1. The $\frac{5}{9}$ is multiplying the whole $(F - 32)$ part. To undo multiplying by $\frac{5}{9}$, we can multiply by its flip, which is $\frac{9}{5}$. We have to do this to both sides of the equation to keep it balanced!
So, we get:
$\frac{9}{5} \times C = \frac{9}{5} \times \frac{5}{9}(F - 32)$
This simplifies to:
$\frac{9}{5}C = F - 32$

2. Now, we have $F - 32$. The 32 is being subtracted from F. To undo subtracting 32, we need to add 32! We do this to both sides to keep everything fair.
So, we get:
$\frac{9}{5}C + 32 = F - 32 + 32$
This simplifies to:
$\frac{9}{5}C + 32 = F$

And there we have it! F is all by itself!

Alternative answer

Answer: $F = \frac{9}{5}C + 32$ Explain
This is a question about rearranging a formula to find a specific variable . The solving step is:

Okay, so we have this formula: $C = \frac{5}{9}(F - 32)$. Our goal is to get the 'F' all by itself on one side of the equal sign.

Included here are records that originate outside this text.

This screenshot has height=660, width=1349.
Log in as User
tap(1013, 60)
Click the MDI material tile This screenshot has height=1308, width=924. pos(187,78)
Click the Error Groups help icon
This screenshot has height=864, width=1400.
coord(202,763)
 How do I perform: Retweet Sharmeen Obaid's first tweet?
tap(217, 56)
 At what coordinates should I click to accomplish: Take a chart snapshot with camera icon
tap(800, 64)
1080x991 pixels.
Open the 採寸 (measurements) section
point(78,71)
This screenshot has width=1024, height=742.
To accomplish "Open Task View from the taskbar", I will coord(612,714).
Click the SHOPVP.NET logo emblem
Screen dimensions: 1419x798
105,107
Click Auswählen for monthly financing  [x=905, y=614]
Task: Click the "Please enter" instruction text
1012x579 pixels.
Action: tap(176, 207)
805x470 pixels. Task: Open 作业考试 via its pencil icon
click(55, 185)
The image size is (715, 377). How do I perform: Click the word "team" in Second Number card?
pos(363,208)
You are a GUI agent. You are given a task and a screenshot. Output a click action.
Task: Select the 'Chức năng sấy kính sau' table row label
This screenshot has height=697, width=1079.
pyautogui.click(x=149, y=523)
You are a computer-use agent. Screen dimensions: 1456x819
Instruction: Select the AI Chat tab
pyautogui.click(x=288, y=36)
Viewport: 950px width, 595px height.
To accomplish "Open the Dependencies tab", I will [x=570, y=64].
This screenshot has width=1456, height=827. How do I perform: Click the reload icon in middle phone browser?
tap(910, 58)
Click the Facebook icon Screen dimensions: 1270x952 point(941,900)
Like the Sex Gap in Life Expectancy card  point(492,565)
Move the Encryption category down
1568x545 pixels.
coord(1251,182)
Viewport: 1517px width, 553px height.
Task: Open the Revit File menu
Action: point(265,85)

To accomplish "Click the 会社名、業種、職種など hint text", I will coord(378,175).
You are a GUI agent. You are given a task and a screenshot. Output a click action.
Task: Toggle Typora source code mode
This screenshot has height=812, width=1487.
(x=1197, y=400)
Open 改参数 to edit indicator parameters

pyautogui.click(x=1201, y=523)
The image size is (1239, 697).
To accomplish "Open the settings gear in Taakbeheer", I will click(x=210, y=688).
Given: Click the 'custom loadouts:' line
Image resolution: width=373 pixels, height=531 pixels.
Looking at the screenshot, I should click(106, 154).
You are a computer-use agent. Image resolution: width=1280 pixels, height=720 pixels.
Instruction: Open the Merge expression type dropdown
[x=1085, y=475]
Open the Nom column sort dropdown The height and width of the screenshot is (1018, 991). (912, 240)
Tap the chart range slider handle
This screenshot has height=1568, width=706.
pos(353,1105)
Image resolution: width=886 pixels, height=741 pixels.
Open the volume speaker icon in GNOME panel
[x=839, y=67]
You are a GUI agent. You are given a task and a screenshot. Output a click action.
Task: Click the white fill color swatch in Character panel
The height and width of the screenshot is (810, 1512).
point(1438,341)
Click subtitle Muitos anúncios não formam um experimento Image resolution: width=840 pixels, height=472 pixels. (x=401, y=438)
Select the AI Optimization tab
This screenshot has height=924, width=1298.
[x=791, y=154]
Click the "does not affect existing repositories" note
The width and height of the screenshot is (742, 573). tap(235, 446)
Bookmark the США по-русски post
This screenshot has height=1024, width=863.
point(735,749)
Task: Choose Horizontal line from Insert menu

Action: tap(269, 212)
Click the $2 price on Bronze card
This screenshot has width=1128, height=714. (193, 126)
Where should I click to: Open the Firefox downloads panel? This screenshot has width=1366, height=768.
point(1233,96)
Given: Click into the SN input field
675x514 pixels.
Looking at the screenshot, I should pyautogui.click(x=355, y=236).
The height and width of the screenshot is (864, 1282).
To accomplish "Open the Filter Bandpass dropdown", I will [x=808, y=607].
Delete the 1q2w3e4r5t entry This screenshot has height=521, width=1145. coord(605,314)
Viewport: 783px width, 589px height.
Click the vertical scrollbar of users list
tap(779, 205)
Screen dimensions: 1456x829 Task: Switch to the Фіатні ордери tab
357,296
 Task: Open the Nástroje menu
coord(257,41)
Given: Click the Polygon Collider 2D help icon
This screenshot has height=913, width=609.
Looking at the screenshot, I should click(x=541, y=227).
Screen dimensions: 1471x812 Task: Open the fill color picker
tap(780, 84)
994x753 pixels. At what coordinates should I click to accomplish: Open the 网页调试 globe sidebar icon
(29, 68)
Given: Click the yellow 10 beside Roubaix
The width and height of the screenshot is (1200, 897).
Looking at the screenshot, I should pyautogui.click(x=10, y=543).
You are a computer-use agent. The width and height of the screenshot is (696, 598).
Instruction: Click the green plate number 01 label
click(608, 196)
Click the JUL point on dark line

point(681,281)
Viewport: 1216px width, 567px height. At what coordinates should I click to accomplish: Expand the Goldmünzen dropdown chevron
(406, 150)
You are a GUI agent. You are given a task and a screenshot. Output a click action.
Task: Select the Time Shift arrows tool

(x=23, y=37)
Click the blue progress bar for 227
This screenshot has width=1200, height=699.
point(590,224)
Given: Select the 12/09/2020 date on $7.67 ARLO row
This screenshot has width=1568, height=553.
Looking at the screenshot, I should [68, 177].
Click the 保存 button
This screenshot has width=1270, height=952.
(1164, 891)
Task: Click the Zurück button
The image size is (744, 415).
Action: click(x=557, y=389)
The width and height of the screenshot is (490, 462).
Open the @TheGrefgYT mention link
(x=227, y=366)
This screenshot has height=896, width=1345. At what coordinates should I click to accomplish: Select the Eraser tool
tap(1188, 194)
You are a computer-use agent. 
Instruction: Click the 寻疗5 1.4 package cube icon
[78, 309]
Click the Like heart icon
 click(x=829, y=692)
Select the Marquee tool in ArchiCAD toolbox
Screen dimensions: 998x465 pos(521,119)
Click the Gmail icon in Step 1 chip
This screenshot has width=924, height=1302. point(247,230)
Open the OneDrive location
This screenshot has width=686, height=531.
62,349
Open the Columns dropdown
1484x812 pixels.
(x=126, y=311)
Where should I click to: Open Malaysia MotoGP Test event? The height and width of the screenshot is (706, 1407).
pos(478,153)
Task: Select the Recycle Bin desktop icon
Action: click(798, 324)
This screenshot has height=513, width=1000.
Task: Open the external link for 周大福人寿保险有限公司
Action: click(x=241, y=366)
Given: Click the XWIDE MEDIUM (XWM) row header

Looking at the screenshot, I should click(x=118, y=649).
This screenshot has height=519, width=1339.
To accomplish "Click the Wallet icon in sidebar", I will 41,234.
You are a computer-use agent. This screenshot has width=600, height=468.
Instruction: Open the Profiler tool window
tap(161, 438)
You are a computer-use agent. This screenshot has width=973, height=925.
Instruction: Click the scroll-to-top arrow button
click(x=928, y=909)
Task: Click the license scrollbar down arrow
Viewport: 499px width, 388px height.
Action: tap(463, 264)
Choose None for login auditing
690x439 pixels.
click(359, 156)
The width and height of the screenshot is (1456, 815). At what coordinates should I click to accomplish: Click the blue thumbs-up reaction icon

1. **Undo the multiplication by the fraction:** The 'F - 32' part is being multiplied by $\frac{5}{9}$. To undo that, we need to do the opposite, which is to multiply by the flip (or reciprocal) of $\frac{5}{9}$, which is $\frac{9}{5}$. We have to do this to *both* sides of the equation to keep it balanced!
So, we multiply $C$ by $\frac{9}{5}$: $\frac{9}{5}C$
And we multiply $\frac{5}{9}(F - 32)$ by $\frac{9}{5}$: The $\frac{5}{9}$ and $\frac{9}{5}$ cancel each other out, leaving just $(F - 32)$.
Now our equation looks like this: $\frac{9}{5}C = F - 32$

2. **Undo the subtraction:** Now we have $F - 32$. To get 'F' completely alone, we need to undo the '- 32'. The opposite of subtracting 32 is adding 32. Again, we do this to *both* sides to keep things balanced!
So, we add 32 to $\frac{9}{5}C$: $\frac{9}{5}C + 32$
And we add 32 to $F - 32$: The '- 32' and '+ 32' cancel each other out, leaving just $F$.
Now our equation looks like this: $\frac{9}{5}C + 32 = F$

And there you have it! We've found what $F$ equals! We can also write it as $F = \frac{9}{5}C + 32$.